- [What is expected]
Every line below between the one holding "Viewport: 977px width, 651px height." and the one holding "Task: Click the DVD disc icon in header bar", inclusive, should be copied exactly, and no other line.

*** The records Section Begins ***

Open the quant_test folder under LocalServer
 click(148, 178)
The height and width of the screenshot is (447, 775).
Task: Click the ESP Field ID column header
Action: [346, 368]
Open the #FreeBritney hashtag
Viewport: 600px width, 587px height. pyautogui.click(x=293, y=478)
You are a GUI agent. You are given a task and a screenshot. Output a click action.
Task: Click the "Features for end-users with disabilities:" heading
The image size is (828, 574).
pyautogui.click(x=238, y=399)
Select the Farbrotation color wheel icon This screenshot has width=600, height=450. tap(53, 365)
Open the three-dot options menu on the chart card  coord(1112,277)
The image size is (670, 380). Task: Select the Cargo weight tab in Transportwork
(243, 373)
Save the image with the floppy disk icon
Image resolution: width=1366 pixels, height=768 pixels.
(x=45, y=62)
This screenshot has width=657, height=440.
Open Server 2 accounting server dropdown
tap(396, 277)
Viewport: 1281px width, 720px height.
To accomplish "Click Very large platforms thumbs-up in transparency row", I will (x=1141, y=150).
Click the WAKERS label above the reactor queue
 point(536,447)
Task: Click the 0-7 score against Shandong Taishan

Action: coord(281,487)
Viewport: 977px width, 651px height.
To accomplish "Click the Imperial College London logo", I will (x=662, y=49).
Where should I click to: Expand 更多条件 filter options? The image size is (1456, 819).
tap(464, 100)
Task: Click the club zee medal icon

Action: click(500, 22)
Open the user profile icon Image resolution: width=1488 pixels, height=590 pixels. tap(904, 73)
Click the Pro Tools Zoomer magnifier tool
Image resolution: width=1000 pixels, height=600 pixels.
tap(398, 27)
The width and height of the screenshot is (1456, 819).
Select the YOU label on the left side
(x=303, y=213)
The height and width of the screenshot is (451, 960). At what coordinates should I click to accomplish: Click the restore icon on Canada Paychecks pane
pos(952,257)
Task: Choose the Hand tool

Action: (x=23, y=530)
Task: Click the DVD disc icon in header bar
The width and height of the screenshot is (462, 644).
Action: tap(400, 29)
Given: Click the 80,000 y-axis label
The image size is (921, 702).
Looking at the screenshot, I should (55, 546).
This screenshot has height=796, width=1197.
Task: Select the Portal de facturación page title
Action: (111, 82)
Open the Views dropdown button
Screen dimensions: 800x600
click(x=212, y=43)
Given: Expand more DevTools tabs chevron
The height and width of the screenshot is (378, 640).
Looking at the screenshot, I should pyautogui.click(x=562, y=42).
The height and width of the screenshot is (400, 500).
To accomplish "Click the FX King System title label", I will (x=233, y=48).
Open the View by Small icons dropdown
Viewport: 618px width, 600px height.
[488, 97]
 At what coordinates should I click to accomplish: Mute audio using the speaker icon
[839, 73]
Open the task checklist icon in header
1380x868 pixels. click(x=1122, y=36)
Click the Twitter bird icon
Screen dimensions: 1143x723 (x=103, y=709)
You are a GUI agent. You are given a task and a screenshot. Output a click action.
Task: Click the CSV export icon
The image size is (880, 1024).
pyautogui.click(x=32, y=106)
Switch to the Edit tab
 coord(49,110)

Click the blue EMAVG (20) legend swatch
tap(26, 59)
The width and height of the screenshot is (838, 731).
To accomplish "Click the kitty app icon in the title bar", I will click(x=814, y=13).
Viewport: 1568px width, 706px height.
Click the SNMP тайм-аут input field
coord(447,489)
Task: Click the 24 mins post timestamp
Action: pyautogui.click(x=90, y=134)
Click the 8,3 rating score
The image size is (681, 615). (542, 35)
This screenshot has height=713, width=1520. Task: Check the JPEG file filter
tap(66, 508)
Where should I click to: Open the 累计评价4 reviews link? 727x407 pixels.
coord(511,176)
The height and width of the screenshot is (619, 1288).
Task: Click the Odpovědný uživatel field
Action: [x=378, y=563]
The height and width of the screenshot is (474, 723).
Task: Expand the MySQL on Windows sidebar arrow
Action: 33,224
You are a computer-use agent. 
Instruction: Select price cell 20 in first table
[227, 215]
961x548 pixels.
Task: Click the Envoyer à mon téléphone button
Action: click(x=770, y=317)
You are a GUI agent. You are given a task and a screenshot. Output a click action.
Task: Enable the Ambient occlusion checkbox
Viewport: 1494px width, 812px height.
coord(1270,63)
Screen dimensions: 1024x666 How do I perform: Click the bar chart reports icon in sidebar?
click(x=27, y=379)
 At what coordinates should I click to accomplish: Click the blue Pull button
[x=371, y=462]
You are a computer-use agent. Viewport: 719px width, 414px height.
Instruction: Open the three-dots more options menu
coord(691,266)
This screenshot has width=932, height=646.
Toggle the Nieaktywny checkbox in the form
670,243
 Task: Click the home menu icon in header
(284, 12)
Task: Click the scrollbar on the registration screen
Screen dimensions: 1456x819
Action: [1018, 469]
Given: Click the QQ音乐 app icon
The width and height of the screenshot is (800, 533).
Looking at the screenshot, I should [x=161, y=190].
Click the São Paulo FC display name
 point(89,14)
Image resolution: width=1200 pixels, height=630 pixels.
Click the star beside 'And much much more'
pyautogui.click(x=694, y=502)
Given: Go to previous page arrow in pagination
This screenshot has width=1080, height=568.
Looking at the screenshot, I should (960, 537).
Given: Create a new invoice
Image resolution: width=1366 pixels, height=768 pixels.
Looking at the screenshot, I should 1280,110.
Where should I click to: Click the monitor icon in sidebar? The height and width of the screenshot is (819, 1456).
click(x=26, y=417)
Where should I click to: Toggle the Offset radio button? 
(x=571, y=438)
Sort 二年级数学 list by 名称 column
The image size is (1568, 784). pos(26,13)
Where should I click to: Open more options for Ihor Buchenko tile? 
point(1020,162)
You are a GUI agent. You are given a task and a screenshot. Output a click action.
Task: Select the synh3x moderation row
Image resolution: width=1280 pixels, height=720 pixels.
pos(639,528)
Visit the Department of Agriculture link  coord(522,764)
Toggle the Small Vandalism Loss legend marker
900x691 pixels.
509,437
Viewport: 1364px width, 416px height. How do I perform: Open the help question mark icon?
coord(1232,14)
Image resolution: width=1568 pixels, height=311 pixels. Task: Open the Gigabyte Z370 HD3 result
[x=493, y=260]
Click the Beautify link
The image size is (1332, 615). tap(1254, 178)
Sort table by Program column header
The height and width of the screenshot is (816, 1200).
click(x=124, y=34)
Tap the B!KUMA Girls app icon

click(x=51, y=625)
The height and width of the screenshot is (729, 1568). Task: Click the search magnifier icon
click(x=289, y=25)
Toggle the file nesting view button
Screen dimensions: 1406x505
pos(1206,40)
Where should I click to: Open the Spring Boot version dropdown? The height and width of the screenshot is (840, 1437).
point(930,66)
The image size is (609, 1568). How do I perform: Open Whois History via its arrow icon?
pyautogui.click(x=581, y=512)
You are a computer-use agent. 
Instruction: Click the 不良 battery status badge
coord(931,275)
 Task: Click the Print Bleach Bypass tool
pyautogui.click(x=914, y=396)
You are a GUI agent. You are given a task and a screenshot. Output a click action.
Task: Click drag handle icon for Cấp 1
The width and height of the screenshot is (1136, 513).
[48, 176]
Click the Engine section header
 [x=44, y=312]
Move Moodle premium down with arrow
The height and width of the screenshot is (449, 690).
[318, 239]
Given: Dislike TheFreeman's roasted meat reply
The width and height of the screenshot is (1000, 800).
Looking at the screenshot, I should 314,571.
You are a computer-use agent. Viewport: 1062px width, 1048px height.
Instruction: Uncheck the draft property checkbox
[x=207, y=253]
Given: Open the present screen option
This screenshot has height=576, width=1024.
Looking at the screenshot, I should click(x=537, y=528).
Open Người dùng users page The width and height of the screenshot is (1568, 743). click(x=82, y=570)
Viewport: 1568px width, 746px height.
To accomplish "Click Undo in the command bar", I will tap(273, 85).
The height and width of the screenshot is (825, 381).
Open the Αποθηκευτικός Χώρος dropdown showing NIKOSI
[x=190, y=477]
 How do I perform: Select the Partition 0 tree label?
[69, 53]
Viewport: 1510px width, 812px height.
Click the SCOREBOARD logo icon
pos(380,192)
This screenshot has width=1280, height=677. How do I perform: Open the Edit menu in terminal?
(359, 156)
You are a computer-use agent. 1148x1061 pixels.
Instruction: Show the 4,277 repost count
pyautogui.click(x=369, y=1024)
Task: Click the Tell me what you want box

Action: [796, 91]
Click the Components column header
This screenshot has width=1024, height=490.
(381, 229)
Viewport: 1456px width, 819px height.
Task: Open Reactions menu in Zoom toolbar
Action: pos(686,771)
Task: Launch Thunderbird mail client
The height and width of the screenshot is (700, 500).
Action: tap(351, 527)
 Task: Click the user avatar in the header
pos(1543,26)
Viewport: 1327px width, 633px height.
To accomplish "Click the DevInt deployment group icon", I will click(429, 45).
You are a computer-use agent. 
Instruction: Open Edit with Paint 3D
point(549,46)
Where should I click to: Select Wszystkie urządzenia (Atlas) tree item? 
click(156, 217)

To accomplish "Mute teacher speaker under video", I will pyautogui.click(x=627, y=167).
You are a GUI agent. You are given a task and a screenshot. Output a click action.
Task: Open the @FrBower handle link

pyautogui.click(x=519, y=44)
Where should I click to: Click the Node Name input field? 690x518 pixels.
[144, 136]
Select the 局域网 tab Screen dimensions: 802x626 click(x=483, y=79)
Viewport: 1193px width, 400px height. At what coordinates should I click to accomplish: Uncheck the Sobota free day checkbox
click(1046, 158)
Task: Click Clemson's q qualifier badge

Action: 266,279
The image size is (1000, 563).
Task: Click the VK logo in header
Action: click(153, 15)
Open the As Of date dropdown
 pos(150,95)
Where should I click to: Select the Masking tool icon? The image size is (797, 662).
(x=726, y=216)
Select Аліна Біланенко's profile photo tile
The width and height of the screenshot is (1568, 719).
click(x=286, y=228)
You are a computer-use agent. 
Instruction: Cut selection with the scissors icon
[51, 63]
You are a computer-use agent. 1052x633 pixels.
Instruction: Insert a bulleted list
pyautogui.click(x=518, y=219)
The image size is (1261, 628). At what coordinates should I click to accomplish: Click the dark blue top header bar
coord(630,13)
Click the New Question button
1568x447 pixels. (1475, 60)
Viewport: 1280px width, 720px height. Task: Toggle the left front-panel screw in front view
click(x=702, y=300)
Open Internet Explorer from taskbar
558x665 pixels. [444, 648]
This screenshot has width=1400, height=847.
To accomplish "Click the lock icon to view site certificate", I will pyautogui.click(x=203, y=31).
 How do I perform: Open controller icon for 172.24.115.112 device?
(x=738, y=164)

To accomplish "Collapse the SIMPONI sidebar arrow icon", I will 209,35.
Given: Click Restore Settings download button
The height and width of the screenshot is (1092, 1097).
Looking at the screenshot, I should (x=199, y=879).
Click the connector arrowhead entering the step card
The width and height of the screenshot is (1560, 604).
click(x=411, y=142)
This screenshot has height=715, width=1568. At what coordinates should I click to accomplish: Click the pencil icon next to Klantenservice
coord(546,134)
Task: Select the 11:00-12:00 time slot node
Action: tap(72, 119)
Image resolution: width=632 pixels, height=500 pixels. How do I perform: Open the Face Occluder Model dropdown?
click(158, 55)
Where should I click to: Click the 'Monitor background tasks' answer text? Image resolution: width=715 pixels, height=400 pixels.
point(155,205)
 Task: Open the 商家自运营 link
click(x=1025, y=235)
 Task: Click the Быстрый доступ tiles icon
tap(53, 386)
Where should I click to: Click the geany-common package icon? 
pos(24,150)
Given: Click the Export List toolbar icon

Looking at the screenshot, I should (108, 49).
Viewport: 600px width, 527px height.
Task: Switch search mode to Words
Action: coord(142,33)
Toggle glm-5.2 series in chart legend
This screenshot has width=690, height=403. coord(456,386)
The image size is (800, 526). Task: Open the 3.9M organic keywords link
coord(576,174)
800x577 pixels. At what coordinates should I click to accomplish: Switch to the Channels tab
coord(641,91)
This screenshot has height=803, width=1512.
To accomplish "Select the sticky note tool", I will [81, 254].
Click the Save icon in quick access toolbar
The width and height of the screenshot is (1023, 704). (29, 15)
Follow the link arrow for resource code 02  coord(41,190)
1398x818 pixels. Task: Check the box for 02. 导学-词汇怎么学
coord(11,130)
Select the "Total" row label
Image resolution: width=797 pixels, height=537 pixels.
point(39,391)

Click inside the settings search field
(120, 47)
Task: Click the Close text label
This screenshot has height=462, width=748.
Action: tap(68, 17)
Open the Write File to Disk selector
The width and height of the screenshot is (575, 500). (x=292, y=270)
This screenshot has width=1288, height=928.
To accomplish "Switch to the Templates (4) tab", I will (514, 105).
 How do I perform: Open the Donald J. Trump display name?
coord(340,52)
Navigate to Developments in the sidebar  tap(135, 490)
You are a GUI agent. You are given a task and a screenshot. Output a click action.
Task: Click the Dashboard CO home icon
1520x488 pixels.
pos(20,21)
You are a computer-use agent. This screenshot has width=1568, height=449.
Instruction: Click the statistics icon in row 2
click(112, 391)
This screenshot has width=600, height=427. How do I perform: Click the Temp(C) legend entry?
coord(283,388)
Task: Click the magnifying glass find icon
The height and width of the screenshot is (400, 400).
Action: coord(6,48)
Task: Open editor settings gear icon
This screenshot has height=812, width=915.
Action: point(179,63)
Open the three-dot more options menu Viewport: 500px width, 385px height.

*** The records Section Ends ***

- [Written answer]
Viewport: 977px width, 651px height.
To accomplish "Click the Imperial College London logo", I will (x=662, y=49).
Where should I click to: Expand 更多条件 filter options? The image size is (1456, 819).
tap(464, 100)
Task: Click the club zee medal icon

Action: click(500, 22)
Open the user profile icon Image resolution: width=1488 pixels, height=590 pixels. tap(904, 73)
Click the Pro Tools Zoomer magnifier tool
Image resolution: width=1000 pixels, height=600 pixels.
tap(398, 27)
The width and height of the screenshot is (1456, 819).
Select the YOU label on the left side
(x=303, y=213)
The height and width of the screenshot is (451, 960). At what coordinates should I click to accomplish: Click the restore icon on Canada Paychecks pane
pos(952,257)
Task: Choose the Hand tool

Action: (x=23, y=530)
Task: Click the DVD disc icon in header bar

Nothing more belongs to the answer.